(Word and element pointing entries)
-*-

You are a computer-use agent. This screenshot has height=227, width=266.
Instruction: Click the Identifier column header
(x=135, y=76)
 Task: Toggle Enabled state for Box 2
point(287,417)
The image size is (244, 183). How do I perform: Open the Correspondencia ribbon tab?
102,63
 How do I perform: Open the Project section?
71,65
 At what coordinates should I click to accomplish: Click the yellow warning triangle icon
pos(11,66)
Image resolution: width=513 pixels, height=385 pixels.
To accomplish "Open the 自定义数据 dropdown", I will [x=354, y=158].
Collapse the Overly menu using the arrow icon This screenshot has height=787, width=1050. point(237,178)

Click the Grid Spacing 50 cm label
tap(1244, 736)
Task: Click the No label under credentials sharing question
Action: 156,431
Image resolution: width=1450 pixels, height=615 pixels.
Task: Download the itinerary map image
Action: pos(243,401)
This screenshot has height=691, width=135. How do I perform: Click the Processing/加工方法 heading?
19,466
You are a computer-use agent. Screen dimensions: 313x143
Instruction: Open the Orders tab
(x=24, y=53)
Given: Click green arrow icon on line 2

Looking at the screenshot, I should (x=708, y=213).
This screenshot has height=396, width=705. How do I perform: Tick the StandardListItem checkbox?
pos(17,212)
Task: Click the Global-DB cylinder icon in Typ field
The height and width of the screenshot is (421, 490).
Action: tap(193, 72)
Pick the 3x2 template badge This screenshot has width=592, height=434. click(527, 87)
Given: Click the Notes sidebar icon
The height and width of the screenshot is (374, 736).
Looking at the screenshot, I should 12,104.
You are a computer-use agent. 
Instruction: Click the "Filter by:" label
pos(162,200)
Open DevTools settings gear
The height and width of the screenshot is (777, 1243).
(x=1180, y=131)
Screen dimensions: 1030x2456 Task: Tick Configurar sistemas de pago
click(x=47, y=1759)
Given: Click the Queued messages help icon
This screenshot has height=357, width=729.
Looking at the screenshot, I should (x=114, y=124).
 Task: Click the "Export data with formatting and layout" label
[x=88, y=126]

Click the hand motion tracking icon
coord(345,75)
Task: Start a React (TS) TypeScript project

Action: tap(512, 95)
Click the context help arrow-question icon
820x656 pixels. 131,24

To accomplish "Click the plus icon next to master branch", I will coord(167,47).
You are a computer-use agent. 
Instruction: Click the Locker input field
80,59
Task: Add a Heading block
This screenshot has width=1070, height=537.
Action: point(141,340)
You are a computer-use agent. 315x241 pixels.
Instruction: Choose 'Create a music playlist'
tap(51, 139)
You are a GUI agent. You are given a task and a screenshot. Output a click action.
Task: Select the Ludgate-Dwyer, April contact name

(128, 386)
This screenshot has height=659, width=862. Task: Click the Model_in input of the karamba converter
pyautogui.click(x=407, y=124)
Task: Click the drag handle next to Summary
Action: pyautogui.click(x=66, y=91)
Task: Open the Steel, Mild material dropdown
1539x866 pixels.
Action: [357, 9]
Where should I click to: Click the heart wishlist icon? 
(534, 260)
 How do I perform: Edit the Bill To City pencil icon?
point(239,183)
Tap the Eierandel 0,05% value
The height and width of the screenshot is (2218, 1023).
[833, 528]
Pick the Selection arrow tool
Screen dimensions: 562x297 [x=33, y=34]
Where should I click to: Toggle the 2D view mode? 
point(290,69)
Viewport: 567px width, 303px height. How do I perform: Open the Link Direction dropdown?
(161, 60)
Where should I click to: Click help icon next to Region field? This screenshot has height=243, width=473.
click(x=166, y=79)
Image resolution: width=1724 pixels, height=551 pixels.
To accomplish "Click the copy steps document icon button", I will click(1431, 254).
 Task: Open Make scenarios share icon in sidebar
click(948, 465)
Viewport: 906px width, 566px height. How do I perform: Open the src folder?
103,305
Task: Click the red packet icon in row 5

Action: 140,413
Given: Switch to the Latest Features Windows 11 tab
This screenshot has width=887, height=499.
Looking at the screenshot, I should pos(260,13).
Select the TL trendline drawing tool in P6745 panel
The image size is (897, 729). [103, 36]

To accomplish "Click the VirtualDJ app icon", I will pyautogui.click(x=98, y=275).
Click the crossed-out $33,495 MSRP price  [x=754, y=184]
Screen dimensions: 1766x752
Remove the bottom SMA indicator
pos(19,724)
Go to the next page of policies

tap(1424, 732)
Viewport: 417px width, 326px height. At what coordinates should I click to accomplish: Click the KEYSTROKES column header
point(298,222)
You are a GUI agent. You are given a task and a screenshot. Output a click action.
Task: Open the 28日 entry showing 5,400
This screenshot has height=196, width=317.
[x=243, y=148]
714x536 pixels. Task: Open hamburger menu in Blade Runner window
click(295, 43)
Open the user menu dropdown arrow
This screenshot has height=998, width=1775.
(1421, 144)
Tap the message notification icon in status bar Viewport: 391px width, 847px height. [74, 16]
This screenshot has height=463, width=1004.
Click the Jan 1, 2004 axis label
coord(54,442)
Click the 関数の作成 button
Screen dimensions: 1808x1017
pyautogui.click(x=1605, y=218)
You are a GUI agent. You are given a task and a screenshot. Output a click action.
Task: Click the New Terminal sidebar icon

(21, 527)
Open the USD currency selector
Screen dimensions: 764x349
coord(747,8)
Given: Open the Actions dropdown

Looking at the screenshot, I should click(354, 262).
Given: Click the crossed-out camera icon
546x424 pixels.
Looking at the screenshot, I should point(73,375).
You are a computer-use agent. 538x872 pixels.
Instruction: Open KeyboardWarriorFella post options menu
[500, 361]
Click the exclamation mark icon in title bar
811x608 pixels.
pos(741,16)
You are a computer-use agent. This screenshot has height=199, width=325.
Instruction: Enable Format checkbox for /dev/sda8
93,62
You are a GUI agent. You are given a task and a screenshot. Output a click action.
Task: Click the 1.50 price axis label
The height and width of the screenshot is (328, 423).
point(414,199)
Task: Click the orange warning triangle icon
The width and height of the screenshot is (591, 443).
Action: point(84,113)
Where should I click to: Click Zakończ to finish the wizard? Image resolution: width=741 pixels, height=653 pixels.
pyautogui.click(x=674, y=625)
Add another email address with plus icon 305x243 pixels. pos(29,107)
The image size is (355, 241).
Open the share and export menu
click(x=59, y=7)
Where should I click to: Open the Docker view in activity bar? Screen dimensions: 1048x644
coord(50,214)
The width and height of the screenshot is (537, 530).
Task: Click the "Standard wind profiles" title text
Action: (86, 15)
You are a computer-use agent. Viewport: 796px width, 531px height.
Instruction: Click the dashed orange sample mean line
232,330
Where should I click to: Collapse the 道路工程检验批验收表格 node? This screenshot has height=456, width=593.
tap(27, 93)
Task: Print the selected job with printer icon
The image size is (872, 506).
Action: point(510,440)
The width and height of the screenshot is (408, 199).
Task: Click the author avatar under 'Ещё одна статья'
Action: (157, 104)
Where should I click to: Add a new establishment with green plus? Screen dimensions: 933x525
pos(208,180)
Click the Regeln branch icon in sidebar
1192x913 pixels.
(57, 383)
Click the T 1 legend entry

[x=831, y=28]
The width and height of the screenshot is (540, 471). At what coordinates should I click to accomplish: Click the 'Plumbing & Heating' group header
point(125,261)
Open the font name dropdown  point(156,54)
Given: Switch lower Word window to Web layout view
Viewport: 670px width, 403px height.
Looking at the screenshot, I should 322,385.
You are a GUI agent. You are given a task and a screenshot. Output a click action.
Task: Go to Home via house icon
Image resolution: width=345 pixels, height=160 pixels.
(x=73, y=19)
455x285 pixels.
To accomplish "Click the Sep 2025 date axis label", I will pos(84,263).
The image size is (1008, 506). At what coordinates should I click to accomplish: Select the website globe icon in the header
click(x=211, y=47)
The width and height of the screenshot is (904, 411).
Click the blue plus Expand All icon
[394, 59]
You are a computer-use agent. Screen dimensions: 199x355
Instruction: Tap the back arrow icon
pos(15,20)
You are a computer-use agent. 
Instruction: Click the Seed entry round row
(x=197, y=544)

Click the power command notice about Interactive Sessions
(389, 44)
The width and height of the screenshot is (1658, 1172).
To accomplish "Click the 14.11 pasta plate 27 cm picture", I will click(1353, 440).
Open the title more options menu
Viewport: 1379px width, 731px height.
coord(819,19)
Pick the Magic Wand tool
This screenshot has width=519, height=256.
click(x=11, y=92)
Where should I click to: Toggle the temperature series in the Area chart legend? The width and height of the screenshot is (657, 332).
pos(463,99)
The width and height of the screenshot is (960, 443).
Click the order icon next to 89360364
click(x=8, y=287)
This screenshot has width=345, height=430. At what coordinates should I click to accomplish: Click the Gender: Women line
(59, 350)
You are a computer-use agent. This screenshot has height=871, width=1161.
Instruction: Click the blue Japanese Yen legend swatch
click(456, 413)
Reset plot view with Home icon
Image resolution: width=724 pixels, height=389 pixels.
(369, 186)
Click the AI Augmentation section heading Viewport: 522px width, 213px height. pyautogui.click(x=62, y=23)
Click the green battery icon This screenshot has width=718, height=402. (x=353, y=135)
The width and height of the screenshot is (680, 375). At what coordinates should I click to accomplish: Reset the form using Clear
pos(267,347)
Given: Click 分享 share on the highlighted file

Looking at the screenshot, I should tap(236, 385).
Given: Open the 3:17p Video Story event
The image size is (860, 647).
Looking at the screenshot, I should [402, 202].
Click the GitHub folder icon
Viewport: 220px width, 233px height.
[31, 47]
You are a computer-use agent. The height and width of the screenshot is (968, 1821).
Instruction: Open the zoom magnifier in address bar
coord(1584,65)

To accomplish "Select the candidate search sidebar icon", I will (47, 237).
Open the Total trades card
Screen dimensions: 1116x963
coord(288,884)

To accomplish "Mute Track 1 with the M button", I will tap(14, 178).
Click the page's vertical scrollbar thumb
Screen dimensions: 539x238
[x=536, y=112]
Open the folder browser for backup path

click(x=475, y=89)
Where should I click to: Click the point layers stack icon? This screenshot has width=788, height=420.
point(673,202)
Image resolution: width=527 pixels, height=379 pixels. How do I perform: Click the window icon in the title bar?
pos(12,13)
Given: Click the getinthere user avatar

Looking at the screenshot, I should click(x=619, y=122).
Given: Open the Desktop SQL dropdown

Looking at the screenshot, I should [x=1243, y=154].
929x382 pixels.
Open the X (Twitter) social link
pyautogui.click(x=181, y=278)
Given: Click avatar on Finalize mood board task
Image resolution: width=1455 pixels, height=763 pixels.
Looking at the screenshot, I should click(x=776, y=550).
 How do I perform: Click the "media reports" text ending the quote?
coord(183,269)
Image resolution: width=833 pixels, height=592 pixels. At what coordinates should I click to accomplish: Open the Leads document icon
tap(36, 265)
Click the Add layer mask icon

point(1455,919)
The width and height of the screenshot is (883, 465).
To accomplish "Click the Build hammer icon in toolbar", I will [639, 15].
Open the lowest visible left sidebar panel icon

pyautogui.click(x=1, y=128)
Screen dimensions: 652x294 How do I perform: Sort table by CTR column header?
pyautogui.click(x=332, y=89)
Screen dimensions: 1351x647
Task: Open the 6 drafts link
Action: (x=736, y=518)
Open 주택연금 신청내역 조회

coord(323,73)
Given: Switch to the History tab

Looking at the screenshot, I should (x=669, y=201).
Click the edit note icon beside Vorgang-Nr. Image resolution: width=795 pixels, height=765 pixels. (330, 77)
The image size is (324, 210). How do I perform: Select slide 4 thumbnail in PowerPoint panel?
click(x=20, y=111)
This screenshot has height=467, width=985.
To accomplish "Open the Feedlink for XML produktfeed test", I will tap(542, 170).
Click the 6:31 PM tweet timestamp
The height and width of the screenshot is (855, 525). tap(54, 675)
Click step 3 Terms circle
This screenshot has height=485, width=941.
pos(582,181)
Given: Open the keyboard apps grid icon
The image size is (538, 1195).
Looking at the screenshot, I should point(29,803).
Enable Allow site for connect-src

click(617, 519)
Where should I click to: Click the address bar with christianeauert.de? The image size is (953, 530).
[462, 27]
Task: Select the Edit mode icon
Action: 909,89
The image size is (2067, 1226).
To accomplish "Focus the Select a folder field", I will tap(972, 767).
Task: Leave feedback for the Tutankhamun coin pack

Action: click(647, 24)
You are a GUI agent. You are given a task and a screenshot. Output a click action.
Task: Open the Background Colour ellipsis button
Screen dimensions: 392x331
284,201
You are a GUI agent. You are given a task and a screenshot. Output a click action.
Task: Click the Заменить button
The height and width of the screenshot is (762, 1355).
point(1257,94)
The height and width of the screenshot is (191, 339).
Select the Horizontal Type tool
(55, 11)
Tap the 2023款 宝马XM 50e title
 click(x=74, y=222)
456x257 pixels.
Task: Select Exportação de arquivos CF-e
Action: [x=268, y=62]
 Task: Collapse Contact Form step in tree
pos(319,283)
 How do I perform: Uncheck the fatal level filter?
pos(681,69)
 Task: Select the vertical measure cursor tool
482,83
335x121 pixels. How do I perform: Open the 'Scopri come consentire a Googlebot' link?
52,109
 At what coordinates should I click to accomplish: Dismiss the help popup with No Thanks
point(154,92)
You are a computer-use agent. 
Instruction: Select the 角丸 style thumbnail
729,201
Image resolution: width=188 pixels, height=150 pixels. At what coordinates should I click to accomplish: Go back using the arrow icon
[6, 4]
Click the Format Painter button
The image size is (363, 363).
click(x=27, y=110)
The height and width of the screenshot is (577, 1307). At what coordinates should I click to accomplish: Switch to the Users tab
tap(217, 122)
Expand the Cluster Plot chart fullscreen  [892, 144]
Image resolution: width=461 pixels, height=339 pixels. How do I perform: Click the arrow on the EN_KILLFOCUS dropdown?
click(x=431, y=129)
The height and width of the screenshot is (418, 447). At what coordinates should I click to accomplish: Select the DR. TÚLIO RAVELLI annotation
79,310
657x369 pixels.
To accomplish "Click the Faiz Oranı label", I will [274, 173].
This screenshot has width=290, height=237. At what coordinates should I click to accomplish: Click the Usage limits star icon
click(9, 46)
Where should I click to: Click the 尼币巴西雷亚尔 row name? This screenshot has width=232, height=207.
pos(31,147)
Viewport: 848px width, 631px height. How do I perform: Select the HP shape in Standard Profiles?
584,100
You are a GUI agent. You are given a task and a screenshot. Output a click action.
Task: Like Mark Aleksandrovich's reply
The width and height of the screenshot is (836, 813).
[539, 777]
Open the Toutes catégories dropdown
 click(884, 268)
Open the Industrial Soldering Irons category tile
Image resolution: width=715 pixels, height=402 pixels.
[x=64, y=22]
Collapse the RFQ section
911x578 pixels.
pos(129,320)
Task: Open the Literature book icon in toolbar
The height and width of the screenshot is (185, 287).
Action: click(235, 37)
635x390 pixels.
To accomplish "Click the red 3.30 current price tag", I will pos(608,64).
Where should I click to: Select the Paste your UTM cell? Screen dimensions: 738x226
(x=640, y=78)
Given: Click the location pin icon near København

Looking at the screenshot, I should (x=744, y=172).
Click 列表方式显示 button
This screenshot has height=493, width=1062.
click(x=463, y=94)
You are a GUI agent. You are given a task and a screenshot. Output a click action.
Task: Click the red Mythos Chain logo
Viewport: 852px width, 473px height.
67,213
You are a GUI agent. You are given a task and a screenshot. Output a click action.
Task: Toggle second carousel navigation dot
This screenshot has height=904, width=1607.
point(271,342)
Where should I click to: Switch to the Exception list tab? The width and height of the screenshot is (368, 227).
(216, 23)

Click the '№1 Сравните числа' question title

-*-

Rewrite the stretch of material from the line containing "will tap(14, 178)." through the line containing "point(673,202)", putting "file browser" in place of "folder browser" and leaving everything else unchanged.

Task answer:
To accomplish "Mute Track 1 with the M button", I will tap(14, 178).
Click the page's vertical scrollbar thumb
Screen dimensions: 539x238
[x=536, y=112]
Open the file browser for backup path

click(x=475, y=89)
Where should I click to: Click the point layers stack icon? This screenshot has width=788, height=420.
point(673,202)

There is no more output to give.